This conception is statutorily rooted in Section 36(5) of the 1999 Constitution of the Federal Republic of Nigeria (FRN), which guarantees any person charged with an offence the presumption of innocence, until proven otherwise, hence the fulcrum for the grant of bail for an accused in a criminal trial. 

At the forefront of the administration of criminal justice in Nigeria is the conception that every individual is presumed innocent until proven guilty by a duly constituted and competent Court of Law. This forms the legal foundation upon which the grant of bail is founded to ensure the liberty of an accused pending trial. 

This conception is statutorily rooted in Section 36(5) of the 1999 Constitution of the Federal Republic of Nigeria (FRN), which guarantees any person charged with an offence the presumption of innocence, until proven otherwise, hence the fulcrum for the grant of bail for an accused in a criminal trial. 
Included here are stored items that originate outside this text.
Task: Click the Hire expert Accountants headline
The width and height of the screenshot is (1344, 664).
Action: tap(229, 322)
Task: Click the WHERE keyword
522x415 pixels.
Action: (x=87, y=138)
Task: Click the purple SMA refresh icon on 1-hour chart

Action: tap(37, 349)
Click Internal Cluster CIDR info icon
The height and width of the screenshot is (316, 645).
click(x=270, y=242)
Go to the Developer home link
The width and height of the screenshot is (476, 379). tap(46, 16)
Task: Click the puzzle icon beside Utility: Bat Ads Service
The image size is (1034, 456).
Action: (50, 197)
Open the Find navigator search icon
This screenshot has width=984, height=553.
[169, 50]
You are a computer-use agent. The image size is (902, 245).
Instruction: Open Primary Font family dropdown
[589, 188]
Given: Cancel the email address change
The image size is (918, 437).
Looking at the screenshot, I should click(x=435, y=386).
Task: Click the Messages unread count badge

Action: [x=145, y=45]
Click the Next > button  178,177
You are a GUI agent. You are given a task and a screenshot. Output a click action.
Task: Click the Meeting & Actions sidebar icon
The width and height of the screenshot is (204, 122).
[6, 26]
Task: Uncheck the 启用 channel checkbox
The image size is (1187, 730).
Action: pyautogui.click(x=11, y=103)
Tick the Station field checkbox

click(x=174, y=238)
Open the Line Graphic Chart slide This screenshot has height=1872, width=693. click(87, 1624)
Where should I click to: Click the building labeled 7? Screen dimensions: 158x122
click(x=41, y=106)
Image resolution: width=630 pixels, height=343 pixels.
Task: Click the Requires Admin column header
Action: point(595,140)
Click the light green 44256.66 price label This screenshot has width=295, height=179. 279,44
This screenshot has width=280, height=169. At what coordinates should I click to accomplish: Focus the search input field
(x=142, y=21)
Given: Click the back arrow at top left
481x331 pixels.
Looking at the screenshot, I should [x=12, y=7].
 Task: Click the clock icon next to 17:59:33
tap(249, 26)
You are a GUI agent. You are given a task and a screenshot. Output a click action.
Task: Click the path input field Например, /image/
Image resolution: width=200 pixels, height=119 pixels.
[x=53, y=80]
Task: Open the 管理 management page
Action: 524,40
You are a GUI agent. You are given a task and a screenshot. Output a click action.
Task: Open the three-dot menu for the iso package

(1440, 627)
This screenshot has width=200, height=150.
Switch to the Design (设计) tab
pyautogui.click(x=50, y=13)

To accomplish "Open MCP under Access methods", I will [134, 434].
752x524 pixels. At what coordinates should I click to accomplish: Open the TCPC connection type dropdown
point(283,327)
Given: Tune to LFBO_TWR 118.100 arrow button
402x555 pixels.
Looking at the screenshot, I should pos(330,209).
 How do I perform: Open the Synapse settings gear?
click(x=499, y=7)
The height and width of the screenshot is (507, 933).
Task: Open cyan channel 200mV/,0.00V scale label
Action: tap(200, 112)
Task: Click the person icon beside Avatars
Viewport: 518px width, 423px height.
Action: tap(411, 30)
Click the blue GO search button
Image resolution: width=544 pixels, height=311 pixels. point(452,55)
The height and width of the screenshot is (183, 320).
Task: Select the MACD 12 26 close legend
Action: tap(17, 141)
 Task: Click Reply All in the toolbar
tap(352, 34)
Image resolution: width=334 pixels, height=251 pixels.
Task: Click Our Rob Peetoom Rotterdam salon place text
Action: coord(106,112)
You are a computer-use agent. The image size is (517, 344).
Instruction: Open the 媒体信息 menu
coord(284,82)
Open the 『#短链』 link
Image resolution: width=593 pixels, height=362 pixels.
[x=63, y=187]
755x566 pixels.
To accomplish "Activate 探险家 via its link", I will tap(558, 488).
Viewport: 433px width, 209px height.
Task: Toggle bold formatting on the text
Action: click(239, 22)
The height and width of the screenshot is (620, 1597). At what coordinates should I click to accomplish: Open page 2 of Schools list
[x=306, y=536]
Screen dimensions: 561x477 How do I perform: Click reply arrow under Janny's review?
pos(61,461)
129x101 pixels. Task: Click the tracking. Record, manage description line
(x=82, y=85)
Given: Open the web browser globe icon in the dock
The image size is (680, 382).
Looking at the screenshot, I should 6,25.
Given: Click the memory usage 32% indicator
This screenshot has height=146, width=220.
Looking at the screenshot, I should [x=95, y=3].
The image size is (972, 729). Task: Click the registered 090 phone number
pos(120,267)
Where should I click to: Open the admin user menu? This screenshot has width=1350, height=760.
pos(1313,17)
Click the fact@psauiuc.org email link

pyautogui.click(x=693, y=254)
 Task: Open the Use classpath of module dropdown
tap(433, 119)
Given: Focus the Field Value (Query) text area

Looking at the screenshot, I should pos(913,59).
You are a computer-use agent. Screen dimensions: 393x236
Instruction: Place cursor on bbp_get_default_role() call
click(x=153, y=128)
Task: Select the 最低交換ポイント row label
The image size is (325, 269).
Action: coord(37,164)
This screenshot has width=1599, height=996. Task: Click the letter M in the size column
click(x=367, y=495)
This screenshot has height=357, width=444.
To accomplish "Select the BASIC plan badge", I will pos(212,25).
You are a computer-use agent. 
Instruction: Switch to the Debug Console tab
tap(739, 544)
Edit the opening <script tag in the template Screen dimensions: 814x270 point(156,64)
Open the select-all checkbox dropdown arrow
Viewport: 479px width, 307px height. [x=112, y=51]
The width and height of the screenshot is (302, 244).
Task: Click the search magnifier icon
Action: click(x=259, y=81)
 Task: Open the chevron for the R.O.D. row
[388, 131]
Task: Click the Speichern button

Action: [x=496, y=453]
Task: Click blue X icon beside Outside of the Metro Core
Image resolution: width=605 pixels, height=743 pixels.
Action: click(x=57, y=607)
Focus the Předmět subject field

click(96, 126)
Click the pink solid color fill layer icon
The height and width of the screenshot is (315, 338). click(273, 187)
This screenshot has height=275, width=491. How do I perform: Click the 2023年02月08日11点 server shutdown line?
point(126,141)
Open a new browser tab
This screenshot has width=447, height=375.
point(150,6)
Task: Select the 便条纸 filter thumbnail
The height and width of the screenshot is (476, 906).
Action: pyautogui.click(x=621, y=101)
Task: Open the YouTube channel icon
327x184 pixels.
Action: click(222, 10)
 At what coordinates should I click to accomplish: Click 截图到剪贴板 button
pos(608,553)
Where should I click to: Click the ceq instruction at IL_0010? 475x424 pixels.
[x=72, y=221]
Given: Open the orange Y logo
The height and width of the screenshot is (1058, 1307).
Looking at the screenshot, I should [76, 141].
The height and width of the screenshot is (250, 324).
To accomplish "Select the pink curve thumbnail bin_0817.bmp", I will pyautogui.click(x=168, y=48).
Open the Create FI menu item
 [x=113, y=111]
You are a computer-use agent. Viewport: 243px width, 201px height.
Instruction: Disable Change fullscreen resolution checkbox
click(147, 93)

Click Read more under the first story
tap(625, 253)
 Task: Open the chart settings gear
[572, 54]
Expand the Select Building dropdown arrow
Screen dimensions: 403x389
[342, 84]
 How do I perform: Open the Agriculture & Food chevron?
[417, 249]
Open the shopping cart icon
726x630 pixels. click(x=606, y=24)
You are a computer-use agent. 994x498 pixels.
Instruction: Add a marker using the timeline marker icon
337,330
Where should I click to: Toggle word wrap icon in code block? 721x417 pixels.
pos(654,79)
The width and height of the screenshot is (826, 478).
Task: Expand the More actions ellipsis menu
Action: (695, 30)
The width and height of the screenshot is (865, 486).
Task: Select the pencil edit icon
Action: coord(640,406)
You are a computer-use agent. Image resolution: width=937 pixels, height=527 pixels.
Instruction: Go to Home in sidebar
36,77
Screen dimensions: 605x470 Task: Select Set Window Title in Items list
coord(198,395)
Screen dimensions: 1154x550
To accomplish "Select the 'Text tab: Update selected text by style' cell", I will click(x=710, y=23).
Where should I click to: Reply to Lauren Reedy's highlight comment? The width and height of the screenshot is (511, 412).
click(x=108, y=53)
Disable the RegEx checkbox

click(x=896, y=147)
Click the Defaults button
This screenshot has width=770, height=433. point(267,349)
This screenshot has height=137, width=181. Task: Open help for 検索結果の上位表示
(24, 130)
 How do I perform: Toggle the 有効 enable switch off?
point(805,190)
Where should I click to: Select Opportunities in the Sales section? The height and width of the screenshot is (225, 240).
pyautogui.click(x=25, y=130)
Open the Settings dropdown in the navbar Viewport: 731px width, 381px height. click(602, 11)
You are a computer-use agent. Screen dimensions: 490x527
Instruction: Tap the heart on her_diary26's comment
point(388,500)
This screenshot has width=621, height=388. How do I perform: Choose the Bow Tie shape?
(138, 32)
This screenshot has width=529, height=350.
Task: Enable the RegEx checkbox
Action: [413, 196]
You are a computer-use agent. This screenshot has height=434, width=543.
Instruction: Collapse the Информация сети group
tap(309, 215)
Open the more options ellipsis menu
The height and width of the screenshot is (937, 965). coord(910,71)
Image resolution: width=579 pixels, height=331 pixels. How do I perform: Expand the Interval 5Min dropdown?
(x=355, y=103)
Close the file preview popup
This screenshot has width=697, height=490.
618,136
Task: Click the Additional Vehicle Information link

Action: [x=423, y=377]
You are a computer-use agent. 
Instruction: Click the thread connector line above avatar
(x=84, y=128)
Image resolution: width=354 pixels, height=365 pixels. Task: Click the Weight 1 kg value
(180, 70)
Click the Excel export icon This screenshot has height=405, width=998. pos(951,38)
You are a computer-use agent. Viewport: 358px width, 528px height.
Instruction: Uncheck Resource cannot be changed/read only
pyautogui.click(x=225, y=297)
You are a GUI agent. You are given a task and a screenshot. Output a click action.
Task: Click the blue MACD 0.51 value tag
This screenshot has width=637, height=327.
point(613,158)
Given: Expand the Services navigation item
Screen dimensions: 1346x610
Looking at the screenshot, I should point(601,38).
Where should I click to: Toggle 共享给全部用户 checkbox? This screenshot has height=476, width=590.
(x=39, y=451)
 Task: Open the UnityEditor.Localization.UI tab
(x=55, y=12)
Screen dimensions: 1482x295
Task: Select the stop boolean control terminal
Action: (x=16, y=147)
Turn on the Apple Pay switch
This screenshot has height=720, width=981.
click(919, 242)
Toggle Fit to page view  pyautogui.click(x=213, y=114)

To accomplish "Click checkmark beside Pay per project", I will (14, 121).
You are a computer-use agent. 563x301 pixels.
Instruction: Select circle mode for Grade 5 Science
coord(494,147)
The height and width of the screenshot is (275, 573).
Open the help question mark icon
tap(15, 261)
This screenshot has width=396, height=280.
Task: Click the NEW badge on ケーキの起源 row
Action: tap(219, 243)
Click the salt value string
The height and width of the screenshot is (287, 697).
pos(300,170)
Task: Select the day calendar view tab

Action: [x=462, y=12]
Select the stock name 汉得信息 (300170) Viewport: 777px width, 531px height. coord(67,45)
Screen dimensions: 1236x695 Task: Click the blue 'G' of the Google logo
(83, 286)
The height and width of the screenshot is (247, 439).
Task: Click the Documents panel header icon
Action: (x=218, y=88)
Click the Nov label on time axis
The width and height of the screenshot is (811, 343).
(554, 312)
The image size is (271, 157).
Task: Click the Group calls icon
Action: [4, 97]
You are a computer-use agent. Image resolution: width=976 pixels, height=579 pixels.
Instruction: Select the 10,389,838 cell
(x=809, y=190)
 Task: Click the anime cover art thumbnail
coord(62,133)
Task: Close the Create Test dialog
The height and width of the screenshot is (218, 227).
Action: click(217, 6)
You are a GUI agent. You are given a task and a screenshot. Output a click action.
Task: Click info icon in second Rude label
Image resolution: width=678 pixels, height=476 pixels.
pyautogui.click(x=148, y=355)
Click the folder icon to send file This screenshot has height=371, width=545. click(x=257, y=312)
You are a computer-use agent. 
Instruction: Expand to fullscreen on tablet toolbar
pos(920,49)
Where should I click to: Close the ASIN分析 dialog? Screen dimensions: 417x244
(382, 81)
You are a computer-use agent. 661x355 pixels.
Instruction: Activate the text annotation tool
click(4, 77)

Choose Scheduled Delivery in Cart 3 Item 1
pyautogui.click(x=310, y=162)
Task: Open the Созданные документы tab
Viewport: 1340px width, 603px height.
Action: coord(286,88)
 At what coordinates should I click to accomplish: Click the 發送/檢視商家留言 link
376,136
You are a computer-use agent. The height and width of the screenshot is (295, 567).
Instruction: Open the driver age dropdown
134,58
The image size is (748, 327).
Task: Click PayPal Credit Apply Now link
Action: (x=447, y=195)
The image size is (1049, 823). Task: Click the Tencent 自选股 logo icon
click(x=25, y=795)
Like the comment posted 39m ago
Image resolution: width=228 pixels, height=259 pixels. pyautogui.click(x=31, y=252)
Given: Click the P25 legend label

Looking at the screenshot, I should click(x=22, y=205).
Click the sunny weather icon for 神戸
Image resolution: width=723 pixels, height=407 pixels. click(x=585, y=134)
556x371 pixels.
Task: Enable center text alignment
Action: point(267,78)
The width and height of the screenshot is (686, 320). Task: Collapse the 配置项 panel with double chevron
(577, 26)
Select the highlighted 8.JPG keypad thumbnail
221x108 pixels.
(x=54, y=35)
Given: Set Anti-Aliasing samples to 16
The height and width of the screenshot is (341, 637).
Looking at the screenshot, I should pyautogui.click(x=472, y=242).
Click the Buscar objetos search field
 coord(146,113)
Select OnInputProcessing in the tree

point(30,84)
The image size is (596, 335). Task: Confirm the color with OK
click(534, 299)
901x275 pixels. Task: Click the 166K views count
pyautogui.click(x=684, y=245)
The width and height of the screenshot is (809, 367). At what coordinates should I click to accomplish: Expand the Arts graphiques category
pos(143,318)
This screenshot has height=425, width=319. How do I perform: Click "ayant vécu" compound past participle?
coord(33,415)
A critical appraisal of the Constitution shows that bail has footing with three (3) major rights under the constitution, to wit: right to freedom of movement;  right to personal liberty; and the right to dignity of the human person. Consequently, in order to safeguard the rights of a defendant standing trial as guaranteed under the constitution, it behoves on the Court to entertain application for bail on behalf of the defendant, while judicially and judiciously exercising his discretion to grant bail under necessary circumstances and at most times on liberal terms. 

It is essential to state that bail may be granted at different levels. It maybe granted by the administrative body during the investigation and may also be granted by the Court during the pendency of criminal trial. When granted by the Court, bail may also be categorized into two parts depending on the stages in a criminal proceeding; that is bail pending trial and post-conviction bail otherwise known as bail pending appeal. The aim of this discourse is to proffer adequate illumination on the circumstances that may warrant the grant of post-conviction bail.

Post-conviction bail is defined as the temporary release of a convict or an appellant after the conclusion of a trial and pending the determination of an appeal. Because of the nature of this bail involving a convict who has been sentenced by a court, the Court rarely grants post-conviction bail unless in the exceptional circumstances discussed hereunder. In order to do justice to the subject matter, the relevant laws including The Court of Appeal Act, Court of Appeal Rules, Supreme Court Act and Supreme Court Rules shall be examined critically to determine the grant of same both at the Court of Appeal and Supreme Court respectively. 

Post-conviction Bail in the Court of Appeal

It should be noted that an accused person who has been convicted by the trial court has lost the benefits enriched in the principle of the presumption of innocence and must be able to show that he has a pending appeal before he can properly file an application for a post-conviction bail; and if he was granted bail during trial, he must also adduce evidence to show that he did not jump bail at the lower court. Failure to establish any of these facts will simply mean that the convicted person cannot successfully pursue an application for bail pending appeal.


The Court of Appeal by virtue of section 28 of the Court of Appeal Act is endowed with the power to grant bail. For ease of reference, section 28 is hereby reproduced below:

28(1) The Court of Appeal may if it thinks fit on the application of an appellant admit the appellant to bail pending the determination of the appeal. 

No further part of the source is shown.